- [What is needed]: Scan the listing below for the string "tree" and copy each line where it turns up.

=-=-=-=-=

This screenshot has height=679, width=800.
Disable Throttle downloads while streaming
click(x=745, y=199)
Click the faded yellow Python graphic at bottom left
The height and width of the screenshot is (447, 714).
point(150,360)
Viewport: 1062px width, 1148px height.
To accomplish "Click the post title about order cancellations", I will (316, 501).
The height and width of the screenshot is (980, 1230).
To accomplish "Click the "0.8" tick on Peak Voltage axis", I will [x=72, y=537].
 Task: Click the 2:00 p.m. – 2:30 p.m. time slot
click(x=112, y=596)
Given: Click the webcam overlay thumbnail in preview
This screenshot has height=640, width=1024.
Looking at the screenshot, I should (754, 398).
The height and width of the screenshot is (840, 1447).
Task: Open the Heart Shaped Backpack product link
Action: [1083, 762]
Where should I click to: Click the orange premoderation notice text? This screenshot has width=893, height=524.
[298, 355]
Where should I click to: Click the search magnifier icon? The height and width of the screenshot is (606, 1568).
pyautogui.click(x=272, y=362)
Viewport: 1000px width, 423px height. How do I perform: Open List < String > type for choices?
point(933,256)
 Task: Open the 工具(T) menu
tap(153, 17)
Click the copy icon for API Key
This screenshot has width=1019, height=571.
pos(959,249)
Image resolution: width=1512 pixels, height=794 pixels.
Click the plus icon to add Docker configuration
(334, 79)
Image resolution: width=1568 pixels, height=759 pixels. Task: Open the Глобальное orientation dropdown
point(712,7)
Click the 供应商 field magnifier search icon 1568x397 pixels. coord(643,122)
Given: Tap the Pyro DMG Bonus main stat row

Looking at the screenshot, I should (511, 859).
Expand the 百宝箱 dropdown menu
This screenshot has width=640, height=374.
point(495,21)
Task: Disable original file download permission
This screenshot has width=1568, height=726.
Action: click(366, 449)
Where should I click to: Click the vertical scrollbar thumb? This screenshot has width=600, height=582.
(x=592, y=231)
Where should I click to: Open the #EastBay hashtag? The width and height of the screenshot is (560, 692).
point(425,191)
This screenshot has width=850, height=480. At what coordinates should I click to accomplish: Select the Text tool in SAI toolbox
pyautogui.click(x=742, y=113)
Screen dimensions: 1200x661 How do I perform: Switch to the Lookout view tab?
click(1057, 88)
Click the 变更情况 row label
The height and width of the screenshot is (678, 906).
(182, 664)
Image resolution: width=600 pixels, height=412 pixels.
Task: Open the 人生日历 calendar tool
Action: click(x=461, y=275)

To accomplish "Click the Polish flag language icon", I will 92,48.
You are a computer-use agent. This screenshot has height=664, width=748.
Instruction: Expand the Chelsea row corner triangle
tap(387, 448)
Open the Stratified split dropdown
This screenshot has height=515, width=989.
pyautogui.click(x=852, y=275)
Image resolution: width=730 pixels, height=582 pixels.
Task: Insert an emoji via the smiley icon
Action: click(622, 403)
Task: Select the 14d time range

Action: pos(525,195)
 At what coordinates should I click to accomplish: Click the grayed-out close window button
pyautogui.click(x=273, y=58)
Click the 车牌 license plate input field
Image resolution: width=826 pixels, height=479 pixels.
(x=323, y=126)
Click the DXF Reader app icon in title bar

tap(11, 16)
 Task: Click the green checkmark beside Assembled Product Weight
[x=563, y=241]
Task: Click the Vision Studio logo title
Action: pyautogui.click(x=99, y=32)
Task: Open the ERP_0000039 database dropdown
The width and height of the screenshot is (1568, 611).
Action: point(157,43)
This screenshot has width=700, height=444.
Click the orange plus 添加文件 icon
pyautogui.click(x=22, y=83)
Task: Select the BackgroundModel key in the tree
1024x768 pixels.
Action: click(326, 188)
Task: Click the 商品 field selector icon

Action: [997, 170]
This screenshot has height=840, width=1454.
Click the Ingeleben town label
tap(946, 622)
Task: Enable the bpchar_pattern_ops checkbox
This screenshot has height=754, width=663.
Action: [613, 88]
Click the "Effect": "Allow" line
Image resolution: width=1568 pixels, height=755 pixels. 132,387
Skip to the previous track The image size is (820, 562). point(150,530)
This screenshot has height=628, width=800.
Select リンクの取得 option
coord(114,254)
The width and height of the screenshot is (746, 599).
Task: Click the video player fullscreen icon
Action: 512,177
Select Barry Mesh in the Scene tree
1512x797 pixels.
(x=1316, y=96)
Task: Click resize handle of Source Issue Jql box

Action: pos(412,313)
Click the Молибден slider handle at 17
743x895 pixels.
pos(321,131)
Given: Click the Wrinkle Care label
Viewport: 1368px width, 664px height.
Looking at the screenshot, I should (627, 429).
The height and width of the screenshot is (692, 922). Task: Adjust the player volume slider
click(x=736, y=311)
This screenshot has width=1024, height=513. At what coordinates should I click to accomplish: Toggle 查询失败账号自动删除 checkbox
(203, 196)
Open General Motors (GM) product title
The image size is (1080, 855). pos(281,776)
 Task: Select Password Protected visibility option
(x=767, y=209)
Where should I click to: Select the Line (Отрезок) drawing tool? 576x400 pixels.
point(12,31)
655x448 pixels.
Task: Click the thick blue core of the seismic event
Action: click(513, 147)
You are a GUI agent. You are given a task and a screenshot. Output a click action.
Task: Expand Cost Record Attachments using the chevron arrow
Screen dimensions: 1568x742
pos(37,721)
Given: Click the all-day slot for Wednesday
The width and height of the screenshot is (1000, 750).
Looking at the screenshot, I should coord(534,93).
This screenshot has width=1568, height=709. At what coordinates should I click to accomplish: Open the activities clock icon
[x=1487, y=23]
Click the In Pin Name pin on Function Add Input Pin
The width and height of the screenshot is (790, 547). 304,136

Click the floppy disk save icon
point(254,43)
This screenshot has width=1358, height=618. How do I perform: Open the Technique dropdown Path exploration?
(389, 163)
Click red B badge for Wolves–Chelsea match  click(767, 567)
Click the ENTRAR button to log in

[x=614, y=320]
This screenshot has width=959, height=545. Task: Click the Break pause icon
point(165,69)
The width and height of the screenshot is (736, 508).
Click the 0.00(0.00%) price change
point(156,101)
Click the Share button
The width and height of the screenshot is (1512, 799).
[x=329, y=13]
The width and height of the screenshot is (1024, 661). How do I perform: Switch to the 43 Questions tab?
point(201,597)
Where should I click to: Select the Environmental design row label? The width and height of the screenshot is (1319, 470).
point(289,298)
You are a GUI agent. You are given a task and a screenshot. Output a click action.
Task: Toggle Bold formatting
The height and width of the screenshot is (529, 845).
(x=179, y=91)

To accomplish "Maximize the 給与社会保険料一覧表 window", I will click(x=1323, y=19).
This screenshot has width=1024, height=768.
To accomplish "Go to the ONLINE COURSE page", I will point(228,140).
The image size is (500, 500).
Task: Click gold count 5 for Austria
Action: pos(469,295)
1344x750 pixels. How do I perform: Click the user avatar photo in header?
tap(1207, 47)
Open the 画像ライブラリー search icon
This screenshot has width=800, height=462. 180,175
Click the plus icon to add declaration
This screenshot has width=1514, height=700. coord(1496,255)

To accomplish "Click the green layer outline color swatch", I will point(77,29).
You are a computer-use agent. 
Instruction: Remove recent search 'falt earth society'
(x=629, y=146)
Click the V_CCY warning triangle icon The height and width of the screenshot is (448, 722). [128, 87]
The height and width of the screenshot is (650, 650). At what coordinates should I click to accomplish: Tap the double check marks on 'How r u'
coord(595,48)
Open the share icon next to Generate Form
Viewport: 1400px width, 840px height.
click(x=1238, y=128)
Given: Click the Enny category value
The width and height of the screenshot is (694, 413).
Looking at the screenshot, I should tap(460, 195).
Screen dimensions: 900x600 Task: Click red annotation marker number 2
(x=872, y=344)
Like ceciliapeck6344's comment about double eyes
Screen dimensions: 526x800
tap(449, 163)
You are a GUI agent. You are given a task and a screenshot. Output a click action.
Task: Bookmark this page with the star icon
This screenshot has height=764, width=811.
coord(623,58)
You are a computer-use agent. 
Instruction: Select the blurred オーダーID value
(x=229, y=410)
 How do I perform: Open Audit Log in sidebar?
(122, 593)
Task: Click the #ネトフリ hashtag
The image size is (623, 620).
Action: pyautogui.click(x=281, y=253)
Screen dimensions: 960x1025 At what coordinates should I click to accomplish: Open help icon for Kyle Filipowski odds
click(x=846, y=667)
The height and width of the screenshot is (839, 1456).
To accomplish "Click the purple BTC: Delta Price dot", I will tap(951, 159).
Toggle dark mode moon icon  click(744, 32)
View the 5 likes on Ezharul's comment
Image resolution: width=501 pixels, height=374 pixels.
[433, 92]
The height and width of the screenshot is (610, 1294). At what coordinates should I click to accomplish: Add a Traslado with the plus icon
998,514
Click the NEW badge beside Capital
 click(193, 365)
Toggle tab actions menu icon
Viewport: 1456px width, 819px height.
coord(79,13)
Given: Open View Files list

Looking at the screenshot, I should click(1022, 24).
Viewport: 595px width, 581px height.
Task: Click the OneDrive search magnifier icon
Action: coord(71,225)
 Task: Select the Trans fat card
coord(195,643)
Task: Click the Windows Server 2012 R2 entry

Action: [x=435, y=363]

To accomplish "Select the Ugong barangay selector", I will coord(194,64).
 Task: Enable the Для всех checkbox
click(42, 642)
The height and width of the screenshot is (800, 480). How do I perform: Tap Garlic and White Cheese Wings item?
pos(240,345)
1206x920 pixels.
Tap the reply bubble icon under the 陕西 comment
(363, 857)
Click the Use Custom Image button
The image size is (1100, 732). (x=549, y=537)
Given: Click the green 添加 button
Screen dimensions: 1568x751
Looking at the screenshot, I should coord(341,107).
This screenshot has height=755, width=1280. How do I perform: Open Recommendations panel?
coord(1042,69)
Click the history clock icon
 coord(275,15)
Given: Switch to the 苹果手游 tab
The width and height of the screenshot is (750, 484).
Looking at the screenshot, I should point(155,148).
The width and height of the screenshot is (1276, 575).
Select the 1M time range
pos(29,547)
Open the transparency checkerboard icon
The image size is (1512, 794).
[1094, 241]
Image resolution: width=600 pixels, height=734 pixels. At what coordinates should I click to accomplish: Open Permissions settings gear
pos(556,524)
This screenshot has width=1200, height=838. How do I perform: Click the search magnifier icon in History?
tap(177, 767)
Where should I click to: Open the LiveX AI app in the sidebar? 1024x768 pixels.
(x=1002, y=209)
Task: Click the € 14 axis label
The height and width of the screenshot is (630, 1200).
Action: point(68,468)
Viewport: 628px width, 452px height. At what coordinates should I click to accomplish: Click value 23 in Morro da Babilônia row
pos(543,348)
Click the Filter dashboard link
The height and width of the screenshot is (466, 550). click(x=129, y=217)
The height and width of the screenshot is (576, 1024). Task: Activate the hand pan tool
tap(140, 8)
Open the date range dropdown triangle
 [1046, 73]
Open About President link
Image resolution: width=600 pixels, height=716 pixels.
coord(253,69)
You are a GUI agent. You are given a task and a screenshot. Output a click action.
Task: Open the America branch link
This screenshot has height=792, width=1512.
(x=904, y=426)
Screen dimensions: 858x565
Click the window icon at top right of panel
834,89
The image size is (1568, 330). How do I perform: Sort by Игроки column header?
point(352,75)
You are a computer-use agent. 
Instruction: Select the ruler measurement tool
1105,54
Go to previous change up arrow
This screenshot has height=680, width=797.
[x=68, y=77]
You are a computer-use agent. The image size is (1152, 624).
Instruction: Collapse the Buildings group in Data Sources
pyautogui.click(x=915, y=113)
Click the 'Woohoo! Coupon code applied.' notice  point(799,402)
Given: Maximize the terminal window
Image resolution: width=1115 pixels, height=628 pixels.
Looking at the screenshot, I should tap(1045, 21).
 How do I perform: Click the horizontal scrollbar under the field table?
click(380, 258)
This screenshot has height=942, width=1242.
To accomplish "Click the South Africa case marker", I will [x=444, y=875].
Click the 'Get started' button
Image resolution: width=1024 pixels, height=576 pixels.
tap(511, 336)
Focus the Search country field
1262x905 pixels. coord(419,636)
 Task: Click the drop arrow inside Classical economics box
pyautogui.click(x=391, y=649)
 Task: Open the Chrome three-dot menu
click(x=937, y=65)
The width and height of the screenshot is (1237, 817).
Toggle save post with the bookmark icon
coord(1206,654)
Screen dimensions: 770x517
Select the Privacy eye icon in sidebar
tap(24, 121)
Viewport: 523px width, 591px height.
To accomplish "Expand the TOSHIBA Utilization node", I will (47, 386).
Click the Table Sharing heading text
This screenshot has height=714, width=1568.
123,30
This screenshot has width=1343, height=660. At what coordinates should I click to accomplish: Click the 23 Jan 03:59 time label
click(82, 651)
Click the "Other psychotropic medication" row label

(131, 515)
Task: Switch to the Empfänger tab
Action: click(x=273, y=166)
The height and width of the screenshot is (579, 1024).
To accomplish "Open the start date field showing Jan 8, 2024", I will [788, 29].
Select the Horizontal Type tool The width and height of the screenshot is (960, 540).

=-=-=-=-=

- [Finished task]:
Task: Select the BackgroundModel key in the tree
Select Barry Mesh in the Scene tree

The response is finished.